Riporta il tratto del materiale che va dalla riga contenente "You are a computer-use agent. Screen" fino alla riga contenente "I will 506,224.", sostituendo "pinned" con "starred" e lasciando invariato tutto il resto.
──────── Dati registrati
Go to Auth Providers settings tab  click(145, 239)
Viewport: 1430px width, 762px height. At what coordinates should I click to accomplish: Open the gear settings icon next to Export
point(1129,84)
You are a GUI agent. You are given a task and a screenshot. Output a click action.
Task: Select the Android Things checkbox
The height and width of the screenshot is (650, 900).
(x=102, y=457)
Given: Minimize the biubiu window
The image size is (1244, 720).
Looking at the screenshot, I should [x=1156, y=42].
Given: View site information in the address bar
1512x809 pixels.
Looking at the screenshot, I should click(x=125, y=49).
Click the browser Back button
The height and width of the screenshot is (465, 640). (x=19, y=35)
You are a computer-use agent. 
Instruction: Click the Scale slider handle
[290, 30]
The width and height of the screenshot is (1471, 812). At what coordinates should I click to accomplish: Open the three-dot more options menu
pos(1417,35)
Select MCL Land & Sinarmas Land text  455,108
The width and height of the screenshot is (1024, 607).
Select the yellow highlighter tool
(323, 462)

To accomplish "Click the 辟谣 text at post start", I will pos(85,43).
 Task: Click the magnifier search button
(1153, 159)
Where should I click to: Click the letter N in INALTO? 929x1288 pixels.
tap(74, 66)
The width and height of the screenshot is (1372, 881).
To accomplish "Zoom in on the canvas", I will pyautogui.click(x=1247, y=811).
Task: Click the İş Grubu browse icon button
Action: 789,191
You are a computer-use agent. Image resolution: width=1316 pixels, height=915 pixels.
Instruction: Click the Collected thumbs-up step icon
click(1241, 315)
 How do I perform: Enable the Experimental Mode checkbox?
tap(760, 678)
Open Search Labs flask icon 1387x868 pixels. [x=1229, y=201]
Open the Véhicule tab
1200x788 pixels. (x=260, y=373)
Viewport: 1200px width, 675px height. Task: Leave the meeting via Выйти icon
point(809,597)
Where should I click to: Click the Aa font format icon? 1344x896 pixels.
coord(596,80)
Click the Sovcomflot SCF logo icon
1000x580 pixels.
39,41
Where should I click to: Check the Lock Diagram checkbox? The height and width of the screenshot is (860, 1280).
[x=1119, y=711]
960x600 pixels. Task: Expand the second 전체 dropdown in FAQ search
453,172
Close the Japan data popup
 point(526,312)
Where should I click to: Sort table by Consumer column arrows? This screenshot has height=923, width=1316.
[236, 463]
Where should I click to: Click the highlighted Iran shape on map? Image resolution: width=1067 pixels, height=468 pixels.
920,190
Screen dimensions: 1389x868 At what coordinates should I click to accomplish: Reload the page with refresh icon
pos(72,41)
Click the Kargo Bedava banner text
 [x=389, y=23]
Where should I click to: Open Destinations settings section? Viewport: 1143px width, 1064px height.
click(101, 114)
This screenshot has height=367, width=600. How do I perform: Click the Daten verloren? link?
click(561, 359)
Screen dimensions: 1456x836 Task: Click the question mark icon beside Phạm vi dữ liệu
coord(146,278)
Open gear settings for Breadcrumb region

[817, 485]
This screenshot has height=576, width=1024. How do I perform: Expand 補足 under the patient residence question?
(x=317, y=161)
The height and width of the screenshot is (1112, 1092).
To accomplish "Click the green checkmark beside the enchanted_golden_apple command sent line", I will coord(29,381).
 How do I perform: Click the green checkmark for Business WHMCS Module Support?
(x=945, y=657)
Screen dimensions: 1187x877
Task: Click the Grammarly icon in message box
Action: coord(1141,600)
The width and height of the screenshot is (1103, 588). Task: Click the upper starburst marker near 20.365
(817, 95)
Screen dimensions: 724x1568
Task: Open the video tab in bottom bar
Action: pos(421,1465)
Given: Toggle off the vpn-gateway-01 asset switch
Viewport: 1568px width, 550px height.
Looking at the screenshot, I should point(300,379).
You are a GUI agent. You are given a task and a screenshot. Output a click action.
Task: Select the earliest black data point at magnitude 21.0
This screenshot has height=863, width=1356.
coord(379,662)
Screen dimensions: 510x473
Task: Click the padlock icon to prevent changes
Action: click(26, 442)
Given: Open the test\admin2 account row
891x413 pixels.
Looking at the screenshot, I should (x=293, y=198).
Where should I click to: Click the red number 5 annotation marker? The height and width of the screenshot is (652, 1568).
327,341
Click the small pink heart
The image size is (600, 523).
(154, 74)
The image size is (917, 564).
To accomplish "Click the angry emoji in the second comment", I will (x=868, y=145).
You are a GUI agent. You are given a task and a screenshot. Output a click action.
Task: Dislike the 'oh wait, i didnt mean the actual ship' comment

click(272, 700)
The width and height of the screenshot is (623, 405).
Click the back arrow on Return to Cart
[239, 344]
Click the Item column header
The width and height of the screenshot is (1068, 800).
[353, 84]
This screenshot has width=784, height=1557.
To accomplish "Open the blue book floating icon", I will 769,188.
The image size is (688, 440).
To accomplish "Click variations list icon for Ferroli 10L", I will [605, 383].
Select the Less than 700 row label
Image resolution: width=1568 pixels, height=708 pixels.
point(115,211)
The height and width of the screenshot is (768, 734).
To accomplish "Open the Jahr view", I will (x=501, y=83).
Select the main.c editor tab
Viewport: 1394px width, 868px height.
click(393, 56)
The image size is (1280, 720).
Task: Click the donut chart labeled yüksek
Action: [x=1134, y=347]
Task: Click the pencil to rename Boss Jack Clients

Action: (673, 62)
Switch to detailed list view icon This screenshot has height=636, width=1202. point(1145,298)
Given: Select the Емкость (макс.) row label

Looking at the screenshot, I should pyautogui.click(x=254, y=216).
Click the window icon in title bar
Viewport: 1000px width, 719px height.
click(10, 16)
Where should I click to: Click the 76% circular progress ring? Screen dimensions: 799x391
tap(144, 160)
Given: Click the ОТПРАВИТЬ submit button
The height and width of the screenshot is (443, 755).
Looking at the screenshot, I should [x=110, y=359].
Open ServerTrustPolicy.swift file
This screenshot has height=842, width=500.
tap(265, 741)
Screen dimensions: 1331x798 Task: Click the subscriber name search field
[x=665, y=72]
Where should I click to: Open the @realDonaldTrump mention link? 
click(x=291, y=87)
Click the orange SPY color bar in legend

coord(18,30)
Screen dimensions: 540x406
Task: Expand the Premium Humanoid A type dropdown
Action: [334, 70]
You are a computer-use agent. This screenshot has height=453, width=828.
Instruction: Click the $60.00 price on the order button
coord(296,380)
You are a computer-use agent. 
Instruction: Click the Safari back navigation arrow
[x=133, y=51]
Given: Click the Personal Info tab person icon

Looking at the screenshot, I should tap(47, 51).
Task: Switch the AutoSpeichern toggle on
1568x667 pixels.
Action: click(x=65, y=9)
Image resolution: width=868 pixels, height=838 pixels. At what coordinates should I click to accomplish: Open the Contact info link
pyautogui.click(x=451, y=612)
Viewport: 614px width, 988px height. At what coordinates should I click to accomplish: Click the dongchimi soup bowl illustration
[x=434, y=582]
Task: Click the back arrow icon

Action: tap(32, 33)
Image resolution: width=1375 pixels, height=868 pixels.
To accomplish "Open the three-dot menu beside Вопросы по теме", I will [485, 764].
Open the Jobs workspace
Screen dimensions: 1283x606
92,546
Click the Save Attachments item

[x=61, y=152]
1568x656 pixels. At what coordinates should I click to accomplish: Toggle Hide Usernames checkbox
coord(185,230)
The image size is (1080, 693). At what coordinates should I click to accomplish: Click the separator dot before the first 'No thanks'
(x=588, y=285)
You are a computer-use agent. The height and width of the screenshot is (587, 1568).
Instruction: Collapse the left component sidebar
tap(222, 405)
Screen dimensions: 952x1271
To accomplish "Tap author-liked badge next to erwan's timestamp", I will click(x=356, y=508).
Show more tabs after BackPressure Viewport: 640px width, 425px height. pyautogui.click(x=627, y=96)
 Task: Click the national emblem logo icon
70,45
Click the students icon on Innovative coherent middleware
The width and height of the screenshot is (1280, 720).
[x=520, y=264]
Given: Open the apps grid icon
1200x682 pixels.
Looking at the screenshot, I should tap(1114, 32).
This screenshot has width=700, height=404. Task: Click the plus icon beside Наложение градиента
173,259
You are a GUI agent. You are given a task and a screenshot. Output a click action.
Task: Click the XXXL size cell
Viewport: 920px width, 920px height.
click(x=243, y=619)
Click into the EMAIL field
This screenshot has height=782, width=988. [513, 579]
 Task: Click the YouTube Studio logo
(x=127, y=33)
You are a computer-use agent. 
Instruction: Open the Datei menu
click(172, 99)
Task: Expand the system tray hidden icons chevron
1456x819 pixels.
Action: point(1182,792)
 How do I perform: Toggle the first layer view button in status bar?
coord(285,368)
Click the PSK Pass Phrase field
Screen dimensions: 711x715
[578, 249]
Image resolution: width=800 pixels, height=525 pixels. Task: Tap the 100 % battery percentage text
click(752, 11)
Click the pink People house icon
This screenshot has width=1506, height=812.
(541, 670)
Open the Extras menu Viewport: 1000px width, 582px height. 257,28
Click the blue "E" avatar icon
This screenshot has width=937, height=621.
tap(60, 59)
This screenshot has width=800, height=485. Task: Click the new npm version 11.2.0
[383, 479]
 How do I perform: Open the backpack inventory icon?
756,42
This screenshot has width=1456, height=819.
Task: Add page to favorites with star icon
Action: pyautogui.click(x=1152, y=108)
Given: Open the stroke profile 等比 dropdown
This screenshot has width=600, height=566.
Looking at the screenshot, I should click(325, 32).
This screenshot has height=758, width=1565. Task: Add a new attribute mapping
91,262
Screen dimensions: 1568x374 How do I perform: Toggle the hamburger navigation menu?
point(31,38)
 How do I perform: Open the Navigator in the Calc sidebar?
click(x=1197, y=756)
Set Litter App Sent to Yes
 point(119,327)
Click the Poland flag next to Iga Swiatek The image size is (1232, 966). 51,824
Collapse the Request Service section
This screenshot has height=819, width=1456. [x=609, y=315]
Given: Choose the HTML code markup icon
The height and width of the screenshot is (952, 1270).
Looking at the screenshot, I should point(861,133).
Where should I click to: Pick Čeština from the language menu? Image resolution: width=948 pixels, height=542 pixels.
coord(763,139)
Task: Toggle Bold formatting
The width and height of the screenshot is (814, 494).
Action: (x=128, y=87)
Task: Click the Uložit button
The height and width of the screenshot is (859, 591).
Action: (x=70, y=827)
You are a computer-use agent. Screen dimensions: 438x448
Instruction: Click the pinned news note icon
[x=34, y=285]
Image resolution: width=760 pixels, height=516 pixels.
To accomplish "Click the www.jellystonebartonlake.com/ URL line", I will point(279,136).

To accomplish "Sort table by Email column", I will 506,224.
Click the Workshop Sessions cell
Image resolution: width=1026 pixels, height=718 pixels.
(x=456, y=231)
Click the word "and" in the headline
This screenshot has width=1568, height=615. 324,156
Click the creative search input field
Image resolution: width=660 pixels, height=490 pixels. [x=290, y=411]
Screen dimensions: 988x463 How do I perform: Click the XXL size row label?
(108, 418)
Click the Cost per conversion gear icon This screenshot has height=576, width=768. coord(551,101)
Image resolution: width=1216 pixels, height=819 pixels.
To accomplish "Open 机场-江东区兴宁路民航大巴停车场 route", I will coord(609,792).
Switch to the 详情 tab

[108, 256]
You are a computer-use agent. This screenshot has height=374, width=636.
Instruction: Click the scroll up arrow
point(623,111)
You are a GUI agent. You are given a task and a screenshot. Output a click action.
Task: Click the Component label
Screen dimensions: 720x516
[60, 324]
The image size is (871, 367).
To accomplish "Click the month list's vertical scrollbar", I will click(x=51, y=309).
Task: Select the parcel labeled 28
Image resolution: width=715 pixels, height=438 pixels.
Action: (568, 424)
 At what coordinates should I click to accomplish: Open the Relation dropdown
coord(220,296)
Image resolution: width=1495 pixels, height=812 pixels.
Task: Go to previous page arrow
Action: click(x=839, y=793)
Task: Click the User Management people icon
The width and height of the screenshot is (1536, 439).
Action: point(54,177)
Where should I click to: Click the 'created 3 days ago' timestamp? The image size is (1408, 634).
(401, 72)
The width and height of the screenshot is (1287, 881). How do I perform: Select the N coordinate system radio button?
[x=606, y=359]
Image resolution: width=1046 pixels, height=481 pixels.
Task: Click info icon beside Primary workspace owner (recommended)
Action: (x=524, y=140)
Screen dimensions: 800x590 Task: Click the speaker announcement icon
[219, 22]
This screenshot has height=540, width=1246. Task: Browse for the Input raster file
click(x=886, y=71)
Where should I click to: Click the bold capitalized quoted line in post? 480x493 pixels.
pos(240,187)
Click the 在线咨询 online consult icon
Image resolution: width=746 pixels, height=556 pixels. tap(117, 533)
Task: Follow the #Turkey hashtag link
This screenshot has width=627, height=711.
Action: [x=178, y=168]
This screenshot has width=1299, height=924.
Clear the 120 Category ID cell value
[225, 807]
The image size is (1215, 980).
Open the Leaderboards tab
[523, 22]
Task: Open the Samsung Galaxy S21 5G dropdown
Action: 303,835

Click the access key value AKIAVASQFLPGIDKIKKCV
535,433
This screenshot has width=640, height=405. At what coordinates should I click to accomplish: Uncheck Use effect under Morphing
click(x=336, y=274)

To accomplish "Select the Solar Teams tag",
────────────────
**Risposta**.
You are a computer-use agent. Screen dimensions: 438x448
Instruction: Click the starred news note icon
[x=34, y=285]
Image resolution: width=760 pixels, height=516 pixels.
To accomplish "Click the www.jellystonebartonlake.com/ URL line", I will point(279,136).

To accomplish "Sort table by Email column", I will 506,224.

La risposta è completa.